STUDY TEXT START

Methods used to correct transversal problems

  • Orthopaedic maxillary expansion
  • Coronal inclination
  • Mandibular narrowing
  • Surgical maxillary expansion, whether with SARPE (Surgically Assisted Rapid Palatal Expansion) or segmental LeFort I osteotomy

One method or the other will be chosen, depending on the scope of the problem, patient’s age and periodontal state.

Orthopaedic maxillary expansion is done in patients under 18 who need expansion of 4 mm or more. In older patients, it creates excessive inclination of the molars towards the vestibular, with the associated periodontal problems and tendency to relapse. With orthopaedic maxillary expansion, the canine area is expanded more than the molar (3:2) and includes skeletal changes (opening the suture), dental changes (inclination) and alveolar changes (remodelling). We recommend overexpansion of nearly 50% due to the huge potential for relapse with this treatment.

The transversal discrepancy is corrected with dental inclination and dento-alveolar remodelling in patients needing expansion

Surgical maxillary expansion is used when the transversal discrepancy is >5  mm. We also recommend surgical maxillary expansion if orthodontic/orthopaedic treatment has failed. Patients with extremely thin gum tissue or receding gums at the canines and premolars, and patients under 15.

It has been proven that surgical treatment is more stable and yields better results than orthodontic treatment in patients with transversal maxillary problems.

The two most common methods used for a transversal maxillary expansion are SARPE (Surgically Assisted Rapid Palatal Expansion) and segmental LeFort I osteotomy.

SARPE is indicated for:

  • Failed orthodontic treatment.

  • Transversal maxillary problem in adult patients >5 mm.

  • Difference >7 mm.

  • Adult patients with narrow upper jaw and wide lower jaw. Most transversal discrepancies present with a narrow upper jaw and sharp, pronounced arches at the canine level. For functional occlusion, the intercanine distance must be increased and the incisive sector retracted for a more elliptical arch shape. The interdental periodontal problems as a result of SARPE are minimal and there is no need for distalisation of the canines, as is the case with segmental LeFort I osteotomy.

  • Patients with oseo-dental and incisor discrepancy are also good candidates for SARPE, as the LeFort I osteotomy would require cutting the anterior segment leaving them vulnerable to a possible change in incisor position.

It must be taken into account that patients with maxillary tori must have them removed surgically (4-6 months beforehand or as part of the same surgery) and they must be considered when establishing the treatment protocol. If, in addition to the SARPE, any other surgery is necessary for vertical or sagittal problems, the osteotomies must be done at the same level as those planned for the next surgery to ensure the bone is intact for anchoring the tiny plates or screws.

Even though the surgically assisted rapid palatal expansion is more stable, there are cases that call for a segmental LeFort I osteotomy. In patients who need maxillary expansion associated with another sagittal or vertical problem. This is also the surgery of choice in cases with a discrepancy >7  mm who also need surgical levelling of the Spee curve.

If we want greater expansion at the canine level, we will do an SARPE; if we want greater expansion at the molar level, the best choice is the segmental LeFort osteotomy. Treatment with SARPE is faster and can prevent the need for extractions in arches with oseo-dental discrepancies. For patients that will be undergoing a LeFort treatment, an orthodontic levelling must be done beforehand and extractions in the case of negative discrepancies.

Each patient must be studied carefully to know exactly how much expansion we need. It is important to eliminate mandibular dento-alveolar compensations as they could mask proper maxillary expansion.

We must remember that, when operating on the maxillary area, we are altering the proportions of the middle third of the face, including the distance between the nose and its tips, the width of the base and the naso-labial angle.

STUDY TEXT END
DATA UNDER STUDY START

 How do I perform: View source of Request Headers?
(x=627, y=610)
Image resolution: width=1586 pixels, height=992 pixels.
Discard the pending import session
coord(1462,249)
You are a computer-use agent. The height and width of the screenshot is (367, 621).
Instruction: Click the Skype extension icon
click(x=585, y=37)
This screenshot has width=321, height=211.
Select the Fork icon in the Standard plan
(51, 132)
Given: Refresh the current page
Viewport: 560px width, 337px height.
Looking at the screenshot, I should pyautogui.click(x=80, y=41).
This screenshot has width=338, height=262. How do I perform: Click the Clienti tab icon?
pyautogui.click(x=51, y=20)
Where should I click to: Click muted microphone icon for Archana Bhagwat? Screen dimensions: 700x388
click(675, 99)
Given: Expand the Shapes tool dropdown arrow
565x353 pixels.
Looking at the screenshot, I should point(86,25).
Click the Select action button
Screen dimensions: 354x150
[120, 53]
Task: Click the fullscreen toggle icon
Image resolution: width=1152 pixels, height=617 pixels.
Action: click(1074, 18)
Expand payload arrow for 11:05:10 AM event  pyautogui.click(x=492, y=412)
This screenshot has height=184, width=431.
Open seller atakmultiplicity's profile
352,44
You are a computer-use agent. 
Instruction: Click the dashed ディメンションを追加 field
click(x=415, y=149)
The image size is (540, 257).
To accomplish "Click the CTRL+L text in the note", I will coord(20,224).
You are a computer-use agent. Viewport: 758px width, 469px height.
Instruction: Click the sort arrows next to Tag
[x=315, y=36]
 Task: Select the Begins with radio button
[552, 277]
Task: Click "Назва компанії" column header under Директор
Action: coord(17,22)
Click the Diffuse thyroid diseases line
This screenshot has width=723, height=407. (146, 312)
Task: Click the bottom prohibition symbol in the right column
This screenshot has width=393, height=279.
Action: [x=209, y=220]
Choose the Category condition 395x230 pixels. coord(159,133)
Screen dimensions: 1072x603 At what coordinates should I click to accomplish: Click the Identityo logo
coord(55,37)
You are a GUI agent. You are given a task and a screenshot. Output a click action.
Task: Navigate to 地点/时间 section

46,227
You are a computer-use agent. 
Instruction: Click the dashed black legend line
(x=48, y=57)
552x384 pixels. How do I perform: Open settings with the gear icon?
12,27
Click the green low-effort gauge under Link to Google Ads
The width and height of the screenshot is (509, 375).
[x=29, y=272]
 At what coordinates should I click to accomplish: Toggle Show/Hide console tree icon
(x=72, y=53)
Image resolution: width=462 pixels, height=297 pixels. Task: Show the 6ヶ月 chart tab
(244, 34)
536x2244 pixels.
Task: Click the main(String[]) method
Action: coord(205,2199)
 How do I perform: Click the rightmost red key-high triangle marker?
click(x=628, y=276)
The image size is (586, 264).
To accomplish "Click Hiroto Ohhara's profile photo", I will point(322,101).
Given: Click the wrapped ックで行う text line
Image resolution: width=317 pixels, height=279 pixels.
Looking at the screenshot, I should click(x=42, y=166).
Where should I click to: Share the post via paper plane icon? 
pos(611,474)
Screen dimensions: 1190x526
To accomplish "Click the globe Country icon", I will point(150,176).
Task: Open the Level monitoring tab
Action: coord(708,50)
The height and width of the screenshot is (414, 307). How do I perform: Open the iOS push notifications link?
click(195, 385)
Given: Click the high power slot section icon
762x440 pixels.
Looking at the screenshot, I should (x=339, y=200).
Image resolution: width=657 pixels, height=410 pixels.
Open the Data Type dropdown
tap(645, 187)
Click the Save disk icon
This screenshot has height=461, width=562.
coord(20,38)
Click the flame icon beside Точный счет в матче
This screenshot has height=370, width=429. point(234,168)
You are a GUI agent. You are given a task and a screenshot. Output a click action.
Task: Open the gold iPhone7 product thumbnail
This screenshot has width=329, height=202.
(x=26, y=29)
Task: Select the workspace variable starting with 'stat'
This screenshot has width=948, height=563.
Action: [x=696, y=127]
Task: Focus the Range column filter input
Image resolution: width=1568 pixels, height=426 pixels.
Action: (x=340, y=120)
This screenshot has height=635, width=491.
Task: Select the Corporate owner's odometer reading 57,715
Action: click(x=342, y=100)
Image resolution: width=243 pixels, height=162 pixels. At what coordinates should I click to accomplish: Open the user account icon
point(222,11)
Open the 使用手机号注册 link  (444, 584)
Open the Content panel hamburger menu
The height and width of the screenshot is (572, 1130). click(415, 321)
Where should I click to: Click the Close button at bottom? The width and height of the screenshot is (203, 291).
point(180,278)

DATA UNDER STUDY END

### WORK INSTRUCTIONS
Please copy word for word the part of the text on correcting transversal problems that opens with the words "It must be taken" and closes with "plates or screws.".

### RESPONSE TO THE TASK
It must be taken into account that patients with maxillary tori must have them removed surgically (4-6 months beforehand or as part of the same surgery) and they must be considered when establishing the treatment protocol. If, in addition to the SARPE, any other surgery is necessary for vertical or sagittal problems, the osteotomies must be done at the same level as those planned for the next surgery to ensure the bone is intact for anchoring the tiny plates or screws.